*GIVEN PROBLEM:*
Output every line of the data below as a JSON list of strings, one string per line, and leave out blank lines.
================
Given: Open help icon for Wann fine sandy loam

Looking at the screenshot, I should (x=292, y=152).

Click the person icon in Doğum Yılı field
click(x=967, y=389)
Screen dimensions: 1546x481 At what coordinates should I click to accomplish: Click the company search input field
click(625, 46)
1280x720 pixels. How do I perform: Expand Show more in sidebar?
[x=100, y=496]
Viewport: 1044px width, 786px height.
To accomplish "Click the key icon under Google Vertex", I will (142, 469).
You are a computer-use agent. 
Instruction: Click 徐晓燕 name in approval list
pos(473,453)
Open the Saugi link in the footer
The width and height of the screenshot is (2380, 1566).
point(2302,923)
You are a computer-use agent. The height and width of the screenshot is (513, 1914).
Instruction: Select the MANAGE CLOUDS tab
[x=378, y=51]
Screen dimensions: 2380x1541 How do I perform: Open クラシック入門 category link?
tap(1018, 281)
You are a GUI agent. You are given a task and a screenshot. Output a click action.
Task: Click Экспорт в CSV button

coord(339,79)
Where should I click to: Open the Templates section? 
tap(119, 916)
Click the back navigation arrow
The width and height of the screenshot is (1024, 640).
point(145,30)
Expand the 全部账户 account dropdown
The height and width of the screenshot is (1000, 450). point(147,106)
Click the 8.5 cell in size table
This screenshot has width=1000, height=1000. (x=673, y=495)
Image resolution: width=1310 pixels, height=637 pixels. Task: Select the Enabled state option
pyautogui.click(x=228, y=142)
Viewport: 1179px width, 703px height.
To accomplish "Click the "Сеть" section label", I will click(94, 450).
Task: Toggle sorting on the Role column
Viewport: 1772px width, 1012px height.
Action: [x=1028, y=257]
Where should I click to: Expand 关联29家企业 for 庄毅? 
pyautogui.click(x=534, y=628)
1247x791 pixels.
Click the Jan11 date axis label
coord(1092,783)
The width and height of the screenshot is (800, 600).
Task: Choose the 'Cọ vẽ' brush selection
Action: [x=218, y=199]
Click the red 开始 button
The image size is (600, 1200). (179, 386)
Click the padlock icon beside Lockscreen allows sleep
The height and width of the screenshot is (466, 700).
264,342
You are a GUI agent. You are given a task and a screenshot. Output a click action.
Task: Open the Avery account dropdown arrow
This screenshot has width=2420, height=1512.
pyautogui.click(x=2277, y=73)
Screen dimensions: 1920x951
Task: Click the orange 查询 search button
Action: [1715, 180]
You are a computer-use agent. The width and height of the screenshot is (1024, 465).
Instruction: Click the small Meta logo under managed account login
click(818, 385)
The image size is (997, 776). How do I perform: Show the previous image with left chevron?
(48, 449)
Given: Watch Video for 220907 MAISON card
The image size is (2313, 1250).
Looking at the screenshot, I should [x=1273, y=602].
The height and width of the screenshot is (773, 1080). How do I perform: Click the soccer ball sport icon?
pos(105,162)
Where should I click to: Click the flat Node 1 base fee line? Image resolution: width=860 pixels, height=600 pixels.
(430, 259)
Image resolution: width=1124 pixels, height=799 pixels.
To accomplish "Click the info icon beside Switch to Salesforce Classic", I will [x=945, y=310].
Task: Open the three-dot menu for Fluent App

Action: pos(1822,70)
================
*ANSWER TO THE EXERCISE:*
[
  "Given: Open help icon for Wann fine sandy loam",
  "Looking at the screenshot, I should (x=292, y=152).",
  "Click the person icon in Doğum Yılı field",
  "click(x=967, y=389)",
  "Screen dimensions: 1546x481 At what coordinates should I click to accomplish: Click the company search input field",
  "click(625, 46)",
  "1280x720 pixels. How do I perform: Expand Show more in sidebar?",
  "[x=100, y=496]",
  "Viewport: 1044px width, 786px height.",
  "To accomplish \"Click the key icon under Google Vertex\", I will (142, 469).",
  "You are a computer-use agent. ",
  "Instruction: Click 徐晓燕 name in approval list",
  "pos(473,453)",
  "Open the Saugi link in the footer",
  "The width and height of the screenshot is (2380, 1566).",
  "point(2302,923)",
  "You are a computer-use agent. The height and width of the screenshot is (513, 1914).",
  "Instruction: Select the MANAGE CLOUDS tab",
  "[x=378, y=51]",
  "Screen dimensions: 2380x1541 How do I perform: Open クラシック入門 category link?",
  "tap(1018, 281)",
  "You are a GUI agent. You are given a task and a screenshot. Output a click action.",
  "Task: Click Экспорт в CSV button",
  "coord(339,79)",
  "Where should I click to: Open the Templates section? ",
  "tap(119, 916)",
  "Click the back navigation arrow",
  "The width and height of the screenshot is (1024, 640).",
  "point(145,30)",
  "Expand the 全部账户 account dropdown",
  "The height and width of the screenshot is (1000, 450). point(147,106)",
  "Click the 8.5 cell in size table",
  "This screenshot has width=1000, height=1000. (x=673, y=495)",
  "Image resolution: width=1310 pixels, height=637 pixels. Task: Select the Enabled state option",
  "pyautogui.click(x=228, y=142)",
  "Viewport: 1179px width, 703px height.",
  "To accomplish \"Click the \"Сеть\" section label\", I will click(94, 450).",
  "Task: Toggle sorting on the Role column",
  "Viewport: 1772px width, 1012px height.",
  "Action: [x=1028, y=257]",
  "Where should I click to: Expand 关联29家企业 for 庄毅? ",
  "pyautogui.click(x=534, y=628)",
  "1247x791 pixels.",
  "Click the Jan11 date axis label",
  "coord(1092,783)",
  "The width and height of the screenshot is (800, 600).",
  "Task: Choose the 'Cọ vẽ' brush selection",
  "Action: [x=218, y=199]",
  "Click the red 开始 button",
  "The image size is (600, 1200). (179, 386)",
  "Click the padlock icon beside Lockscreen allows sleep",
  "The height and width of the screenshot is (466, 700).",
  "264,342",
  "You are a GUI agent. You are given a task and a screenshot. Output a click action.",
  "Task: Open the Avery account dropdown arrow",
  "This screenshot has width=2420, height=1512.",
  "pyautogui.click(x=2277, y=73)",
  "Screen dimensions: 1920x951",
  "Task: Click the orange 查询 search button",
  "Action: [1715, 180]",
  "You are a computer-use agent. The width and height of the screenshot is (1024, 465).",
  "Instruction: Click the small Meta logo under managed account login",
  "click(818, 385)",
  "The image size is (997, 776). How do I perform: Show the previous image with left chevron?",
  "(48, 449)",
  "Given: Watch Video for 220907 MAISON card",
  "The image size is (2313, 1250).",
  "Looking at the screenshot, I should [x=1273, y=602].",
  "The height and width of the screenshot is (773, 1080). How do I perform: Click the soccer ball sport icon?",
  "pos(105,162)",
  "Where should I click to: Click the flat Node 1 base fee line? Image resolution: width=860 pixels, height=600 pixels.",
  "(430, 259)",
  "Image resolution: width=1124 pixels, height=799 pixels.",
  "To accomplish \"Click the info icon beside Switch to Salesforce Classic\", I will [x=945, y=310].",
  "Task: Open the three-dot menu for Fluent App",
  "Action: pos(1822,70)"
]